Ещё через два с половиной часа она села в питерский поезд.
Кто есть ху
То, что собаки умеют улыбаться, осознали, кажется, уже все.
В то, что они способны ещё и целовать, до сих пор почему-то верят немногие. Но
вот огромный злой пёс берёт в пасть хозяйскую руку, и его зубы – те самые,
корундовой твёрдости, предназначенные молоть и мозжить, – с немыслимой
нежностью касаются кожи, не оставляя следов… Чем это не поцелуй?
А вот, готовясь к вечерней прогулке, хозяйка снимает с
гвоздя ошейник и поводок, и кобелище в восторге скачет вокруг, ловя её пальцы
губами – не пастью, не зубами, именно губами, тёплыми и ласковыми, как у
человека. Чем это не поцелуй?
А его нос у хозяйской щеки? А язык, едва смеющий
благоговейно коснуться лица Высшего Существа?..
Когда «Скорая помощь» стартовала в темноту ночного
проспекта, увозя Кратарангу, белая сука (кстати, спокойно подпустившая медиков)
решительно бросилась следом. Она отлично знала, что такое повозка, и не было
таких лошадей, которых она не могла бы сколь угодно долго сопровождать. Но в
этот белый с красным возок были запряжены какие-то особые кони. Он уносился
слишком стремительно, истаивая вдали, и запах колёс уже смешивался с десятками
точно таких же…
– Куда!!! – рефлекторно заорала Рита, как раз в
это время вышедшая из-за угла. На её собственного кобеля этот возглас обычно
оказывал радикально тормозящее действие, но на сей раз Чейз принял собственное
решение.

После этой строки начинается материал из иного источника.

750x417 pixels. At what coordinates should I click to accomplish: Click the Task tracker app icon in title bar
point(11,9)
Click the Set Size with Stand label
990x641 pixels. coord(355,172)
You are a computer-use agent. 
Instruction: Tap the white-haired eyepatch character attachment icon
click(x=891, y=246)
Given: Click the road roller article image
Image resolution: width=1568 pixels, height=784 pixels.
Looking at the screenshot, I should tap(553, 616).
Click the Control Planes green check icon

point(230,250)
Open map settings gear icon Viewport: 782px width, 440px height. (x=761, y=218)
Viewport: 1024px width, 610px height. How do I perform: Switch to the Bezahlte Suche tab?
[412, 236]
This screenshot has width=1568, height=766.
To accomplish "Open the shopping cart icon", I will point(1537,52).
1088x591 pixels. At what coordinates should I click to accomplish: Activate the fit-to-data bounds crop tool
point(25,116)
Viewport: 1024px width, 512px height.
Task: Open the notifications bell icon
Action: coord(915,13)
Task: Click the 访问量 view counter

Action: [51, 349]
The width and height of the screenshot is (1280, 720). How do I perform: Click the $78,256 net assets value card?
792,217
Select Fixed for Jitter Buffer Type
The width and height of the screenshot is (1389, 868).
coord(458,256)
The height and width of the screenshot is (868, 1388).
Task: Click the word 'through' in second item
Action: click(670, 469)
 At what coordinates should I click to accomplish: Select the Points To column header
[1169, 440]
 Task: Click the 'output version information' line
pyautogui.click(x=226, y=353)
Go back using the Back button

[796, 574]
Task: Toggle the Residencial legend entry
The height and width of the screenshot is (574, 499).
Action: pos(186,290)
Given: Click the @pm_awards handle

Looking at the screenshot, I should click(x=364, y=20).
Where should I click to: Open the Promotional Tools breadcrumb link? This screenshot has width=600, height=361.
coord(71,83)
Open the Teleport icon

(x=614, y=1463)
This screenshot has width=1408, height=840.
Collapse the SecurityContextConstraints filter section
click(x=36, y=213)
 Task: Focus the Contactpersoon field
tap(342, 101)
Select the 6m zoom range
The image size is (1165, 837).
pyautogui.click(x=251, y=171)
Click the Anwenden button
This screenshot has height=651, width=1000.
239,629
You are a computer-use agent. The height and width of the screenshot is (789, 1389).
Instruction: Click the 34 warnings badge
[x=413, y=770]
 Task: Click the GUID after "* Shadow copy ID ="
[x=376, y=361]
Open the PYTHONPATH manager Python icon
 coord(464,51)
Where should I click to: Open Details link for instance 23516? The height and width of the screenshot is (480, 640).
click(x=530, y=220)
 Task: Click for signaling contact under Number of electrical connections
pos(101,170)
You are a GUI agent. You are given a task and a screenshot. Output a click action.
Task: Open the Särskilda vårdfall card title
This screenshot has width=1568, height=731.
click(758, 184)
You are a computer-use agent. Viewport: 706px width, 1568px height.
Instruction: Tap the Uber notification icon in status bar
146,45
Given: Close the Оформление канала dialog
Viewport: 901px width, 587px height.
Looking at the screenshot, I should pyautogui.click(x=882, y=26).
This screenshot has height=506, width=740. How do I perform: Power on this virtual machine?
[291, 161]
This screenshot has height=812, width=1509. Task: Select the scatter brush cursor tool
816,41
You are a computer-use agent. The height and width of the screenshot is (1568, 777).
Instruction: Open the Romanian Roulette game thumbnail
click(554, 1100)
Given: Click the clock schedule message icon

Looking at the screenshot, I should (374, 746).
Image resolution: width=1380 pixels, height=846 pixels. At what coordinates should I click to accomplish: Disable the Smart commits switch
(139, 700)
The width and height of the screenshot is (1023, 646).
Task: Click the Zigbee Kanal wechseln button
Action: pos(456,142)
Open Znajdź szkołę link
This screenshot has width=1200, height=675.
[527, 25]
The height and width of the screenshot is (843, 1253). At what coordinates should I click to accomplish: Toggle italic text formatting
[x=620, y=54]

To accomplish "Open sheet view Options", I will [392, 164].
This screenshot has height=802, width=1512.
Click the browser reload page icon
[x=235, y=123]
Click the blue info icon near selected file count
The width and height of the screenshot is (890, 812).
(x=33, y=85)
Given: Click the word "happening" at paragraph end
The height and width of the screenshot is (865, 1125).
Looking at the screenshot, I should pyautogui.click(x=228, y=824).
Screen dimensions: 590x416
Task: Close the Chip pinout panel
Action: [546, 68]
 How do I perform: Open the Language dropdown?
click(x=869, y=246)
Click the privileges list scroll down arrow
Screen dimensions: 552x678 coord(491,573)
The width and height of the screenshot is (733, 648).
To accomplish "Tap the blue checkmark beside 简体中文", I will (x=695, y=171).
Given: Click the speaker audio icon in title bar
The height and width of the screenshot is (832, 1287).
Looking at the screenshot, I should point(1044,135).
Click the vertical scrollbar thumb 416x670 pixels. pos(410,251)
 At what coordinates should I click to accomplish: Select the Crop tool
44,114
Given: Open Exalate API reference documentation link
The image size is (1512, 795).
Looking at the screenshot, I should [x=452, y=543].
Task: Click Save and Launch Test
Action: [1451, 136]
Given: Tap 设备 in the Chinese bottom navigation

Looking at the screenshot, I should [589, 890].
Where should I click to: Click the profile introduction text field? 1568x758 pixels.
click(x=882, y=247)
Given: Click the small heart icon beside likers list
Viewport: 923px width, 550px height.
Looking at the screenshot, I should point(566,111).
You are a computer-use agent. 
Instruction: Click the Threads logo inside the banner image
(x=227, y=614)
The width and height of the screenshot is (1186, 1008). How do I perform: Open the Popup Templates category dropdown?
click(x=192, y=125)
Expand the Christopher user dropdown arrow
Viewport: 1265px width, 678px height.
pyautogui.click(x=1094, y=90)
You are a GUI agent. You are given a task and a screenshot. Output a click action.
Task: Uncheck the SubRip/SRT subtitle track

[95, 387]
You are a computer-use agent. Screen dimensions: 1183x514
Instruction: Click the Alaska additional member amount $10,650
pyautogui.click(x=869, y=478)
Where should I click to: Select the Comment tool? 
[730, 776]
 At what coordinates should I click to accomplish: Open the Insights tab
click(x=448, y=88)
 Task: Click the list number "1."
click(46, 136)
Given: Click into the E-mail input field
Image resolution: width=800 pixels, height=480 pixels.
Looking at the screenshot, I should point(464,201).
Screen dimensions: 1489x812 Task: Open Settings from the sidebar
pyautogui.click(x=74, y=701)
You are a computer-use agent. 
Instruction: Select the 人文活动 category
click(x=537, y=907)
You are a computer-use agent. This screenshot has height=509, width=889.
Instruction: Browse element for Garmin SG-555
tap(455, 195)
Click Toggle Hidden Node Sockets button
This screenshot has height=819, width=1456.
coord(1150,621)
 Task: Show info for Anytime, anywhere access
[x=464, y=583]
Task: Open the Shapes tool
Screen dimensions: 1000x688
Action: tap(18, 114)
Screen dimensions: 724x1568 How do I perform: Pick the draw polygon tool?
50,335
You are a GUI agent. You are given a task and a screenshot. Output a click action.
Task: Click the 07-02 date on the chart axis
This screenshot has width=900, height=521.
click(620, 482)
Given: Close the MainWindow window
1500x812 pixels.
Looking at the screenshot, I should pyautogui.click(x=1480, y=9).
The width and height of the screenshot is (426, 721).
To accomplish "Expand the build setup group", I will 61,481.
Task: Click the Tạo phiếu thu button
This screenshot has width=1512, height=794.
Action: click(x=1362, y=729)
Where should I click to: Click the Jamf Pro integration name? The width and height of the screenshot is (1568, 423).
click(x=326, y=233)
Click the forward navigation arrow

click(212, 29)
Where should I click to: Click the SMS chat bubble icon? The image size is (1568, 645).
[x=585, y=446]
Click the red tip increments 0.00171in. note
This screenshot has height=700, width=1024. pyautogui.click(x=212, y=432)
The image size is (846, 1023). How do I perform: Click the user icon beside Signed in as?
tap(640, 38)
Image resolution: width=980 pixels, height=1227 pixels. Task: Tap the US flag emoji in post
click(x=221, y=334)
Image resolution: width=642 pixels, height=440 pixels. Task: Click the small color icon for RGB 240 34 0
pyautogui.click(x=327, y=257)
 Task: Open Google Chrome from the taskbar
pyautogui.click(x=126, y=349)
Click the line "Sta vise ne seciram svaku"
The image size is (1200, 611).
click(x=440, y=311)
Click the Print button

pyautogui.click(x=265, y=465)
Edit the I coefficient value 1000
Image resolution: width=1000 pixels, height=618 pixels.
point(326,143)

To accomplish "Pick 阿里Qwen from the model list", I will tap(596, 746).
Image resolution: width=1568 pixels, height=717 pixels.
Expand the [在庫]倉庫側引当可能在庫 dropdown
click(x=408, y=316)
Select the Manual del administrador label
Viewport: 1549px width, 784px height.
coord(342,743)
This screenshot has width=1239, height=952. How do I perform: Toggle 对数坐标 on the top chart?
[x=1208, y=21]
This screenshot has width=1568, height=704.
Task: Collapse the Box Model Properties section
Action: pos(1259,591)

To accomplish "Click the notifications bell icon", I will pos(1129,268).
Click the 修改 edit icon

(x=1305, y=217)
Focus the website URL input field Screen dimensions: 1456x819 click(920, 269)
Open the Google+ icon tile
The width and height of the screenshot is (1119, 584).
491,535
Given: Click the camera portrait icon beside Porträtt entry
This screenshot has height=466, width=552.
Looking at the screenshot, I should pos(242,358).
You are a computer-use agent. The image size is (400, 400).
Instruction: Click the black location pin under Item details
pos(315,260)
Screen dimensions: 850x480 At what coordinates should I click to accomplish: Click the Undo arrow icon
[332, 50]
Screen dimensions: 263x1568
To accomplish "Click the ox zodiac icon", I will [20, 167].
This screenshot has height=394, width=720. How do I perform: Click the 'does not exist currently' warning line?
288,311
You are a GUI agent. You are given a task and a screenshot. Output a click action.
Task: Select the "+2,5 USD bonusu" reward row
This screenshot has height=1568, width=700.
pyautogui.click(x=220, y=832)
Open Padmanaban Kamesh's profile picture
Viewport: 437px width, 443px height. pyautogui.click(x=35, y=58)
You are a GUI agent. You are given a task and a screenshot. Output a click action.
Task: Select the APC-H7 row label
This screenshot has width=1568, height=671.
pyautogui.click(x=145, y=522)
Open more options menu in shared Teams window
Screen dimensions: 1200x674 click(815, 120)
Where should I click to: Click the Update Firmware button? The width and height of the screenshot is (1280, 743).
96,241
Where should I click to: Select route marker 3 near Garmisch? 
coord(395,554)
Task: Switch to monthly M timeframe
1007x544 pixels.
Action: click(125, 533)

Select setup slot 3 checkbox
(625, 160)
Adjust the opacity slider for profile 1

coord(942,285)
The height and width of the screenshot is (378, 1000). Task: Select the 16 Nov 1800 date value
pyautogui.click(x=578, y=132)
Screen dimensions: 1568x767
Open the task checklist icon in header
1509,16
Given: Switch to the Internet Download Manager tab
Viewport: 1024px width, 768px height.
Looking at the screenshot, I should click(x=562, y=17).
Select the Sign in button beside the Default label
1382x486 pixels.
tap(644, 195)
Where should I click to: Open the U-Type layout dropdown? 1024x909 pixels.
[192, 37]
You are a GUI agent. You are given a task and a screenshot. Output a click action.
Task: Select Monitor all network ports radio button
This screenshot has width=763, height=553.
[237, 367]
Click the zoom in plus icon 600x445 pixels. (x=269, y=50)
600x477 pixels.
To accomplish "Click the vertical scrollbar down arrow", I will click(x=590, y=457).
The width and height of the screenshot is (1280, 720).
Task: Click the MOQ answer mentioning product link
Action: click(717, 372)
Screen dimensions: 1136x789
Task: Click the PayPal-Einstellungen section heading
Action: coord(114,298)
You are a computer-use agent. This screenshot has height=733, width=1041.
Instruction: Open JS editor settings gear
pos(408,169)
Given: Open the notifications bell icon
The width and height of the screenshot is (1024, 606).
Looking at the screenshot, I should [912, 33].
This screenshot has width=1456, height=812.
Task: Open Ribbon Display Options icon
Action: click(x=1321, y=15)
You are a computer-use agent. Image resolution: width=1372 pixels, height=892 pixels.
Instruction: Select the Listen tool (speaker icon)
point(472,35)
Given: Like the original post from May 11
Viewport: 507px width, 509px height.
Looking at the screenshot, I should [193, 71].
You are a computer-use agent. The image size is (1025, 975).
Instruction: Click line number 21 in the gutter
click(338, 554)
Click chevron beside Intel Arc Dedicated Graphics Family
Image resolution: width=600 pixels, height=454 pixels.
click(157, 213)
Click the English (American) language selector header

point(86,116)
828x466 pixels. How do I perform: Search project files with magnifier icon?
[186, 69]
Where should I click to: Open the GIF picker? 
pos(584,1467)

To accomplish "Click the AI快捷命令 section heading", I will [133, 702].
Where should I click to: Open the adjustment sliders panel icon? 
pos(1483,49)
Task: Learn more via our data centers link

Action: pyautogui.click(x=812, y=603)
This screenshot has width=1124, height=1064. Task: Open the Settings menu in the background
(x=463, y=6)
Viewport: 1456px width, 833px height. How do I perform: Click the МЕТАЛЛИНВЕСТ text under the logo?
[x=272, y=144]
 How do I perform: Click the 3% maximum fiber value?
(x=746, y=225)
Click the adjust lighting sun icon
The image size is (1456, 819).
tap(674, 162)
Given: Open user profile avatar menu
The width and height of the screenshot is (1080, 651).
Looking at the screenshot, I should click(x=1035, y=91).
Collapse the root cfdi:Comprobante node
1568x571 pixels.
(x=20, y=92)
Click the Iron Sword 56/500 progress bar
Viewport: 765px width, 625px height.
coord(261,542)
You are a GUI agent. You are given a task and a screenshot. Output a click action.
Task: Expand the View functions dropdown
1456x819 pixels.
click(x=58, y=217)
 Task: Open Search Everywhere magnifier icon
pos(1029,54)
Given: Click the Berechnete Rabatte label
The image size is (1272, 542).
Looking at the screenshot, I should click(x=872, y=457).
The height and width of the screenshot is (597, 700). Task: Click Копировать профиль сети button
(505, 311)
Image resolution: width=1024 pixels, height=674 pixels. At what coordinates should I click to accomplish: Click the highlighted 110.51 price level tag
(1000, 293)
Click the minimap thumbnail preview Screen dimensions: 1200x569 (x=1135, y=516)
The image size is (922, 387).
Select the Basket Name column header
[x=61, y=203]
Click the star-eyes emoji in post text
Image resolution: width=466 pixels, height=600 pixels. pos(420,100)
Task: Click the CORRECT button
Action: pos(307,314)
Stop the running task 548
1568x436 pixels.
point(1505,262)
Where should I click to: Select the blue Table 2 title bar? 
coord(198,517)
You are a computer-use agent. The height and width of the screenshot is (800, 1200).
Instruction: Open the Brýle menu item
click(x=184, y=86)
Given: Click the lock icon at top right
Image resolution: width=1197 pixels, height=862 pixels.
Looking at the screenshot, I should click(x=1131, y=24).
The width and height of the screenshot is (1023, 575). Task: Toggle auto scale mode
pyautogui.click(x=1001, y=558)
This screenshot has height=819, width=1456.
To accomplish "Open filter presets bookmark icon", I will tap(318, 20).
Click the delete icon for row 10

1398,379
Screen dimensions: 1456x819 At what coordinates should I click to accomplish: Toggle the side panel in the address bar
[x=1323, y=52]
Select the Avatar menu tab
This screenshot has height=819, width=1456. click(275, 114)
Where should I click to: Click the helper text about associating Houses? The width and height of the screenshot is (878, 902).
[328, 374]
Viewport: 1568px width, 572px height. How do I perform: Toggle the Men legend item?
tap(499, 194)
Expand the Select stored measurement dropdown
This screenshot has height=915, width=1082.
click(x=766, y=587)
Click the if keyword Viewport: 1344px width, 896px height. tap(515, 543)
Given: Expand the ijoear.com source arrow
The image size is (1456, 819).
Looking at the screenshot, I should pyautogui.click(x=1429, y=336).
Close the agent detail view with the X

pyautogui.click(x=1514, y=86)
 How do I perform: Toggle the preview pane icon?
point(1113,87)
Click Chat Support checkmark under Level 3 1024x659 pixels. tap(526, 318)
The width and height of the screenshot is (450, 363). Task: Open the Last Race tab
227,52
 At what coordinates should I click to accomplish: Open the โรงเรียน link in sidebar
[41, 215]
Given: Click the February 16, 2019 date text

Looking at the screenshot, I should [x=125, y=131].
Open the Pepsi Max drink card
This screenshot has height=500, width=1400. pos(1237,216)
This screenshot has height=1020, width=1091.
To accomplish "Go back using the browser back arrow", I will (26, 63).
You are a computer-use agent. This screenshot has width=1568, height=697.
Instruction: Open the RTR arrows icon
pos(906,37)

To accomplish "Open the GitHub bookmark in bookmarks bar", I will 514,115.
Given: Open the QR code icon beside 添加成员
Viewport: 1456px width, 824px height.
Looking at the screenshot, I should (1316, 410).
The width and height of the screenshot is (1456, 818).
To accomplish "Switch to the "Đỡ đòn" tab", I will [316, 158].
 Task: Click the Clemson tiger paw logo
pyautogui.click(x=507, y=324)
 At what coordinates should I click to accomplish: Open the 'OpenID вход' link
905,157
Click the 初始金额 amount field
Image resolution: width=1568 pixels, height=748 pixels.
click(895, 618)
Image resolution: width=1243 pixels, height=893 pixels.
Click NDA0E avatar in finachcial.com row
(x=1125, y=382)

Даже не оглянувшись на хозяйку, он рванул с места, устремляясь в
погоню. Рита только ахнула. До сих пор она не считала своего полуротвейлера
особо скоростным псом. Но вот он взял могучий разгон и, пролетев, точно
выстреленное из пушки ядро, нагнал суку у второго или третьего фонаря. А
нагнав, с силой толкнул плечом, заворачивая беглянку назад.
Белая красавица не стерпела подобного самоуправства и
яростно бросилась в драку. Только для того, чтобы убедиться: не на такого
напала. Чейз не стал пускать в ход зубы, просто мигом сшиб её с ног, опрокинув
на спину, и навис, не давая пошевелиться. Рита мчалась к ним во всю прыть,
понятия не имея, что следует предпринять, просто потому, что оставаться на
месте было никак невозможно. Она была уже рядом, когда Чейз выпустил пойманную
и отстранился. Сука поднялась, отряхнулась и села. Она больше никуда не
пыталась бежать.
Рита осторожно подошла и опустилась перед нею на корточки.
Медленно протянула для обнюхивания руку, уповая в душе в основном на бдевшего
поблизости Чейза: «Подстрахуешь, милый, если вдруг что?..» Сука была очень
большая, очень быстрая в движениях и весьма, весьма боеспособная. Порвёт,
пискнуть не успеешь. Она смотрела на Риту человеческими глазами, полными такого
страдания, что у молодой женщины перехватило горло. Забыв про всякую
осторожность, она подалась вперёд, обняла собаку и стала гладить корноухую
голову, перепачканную кое-где кровью.
– Всё будет хорошо, маленькая. Он поправится. Всё будет
хорошо…
Сука вскинула морду к тёмному небу и не залаяла, не завыла –
попросту закричала…
– Малый ход. – Евтюхов прищурился, проглотил
слюну, и в голосе отставного юродивого прорезался металл. – Малый ход,
говорю! А теперь, Хаим Батькович, давай-ка левее. Вот так, вот и молодец. Ну,
кажись, проехали. Большая была, гадина, огурцом. Трижды едри её неловко.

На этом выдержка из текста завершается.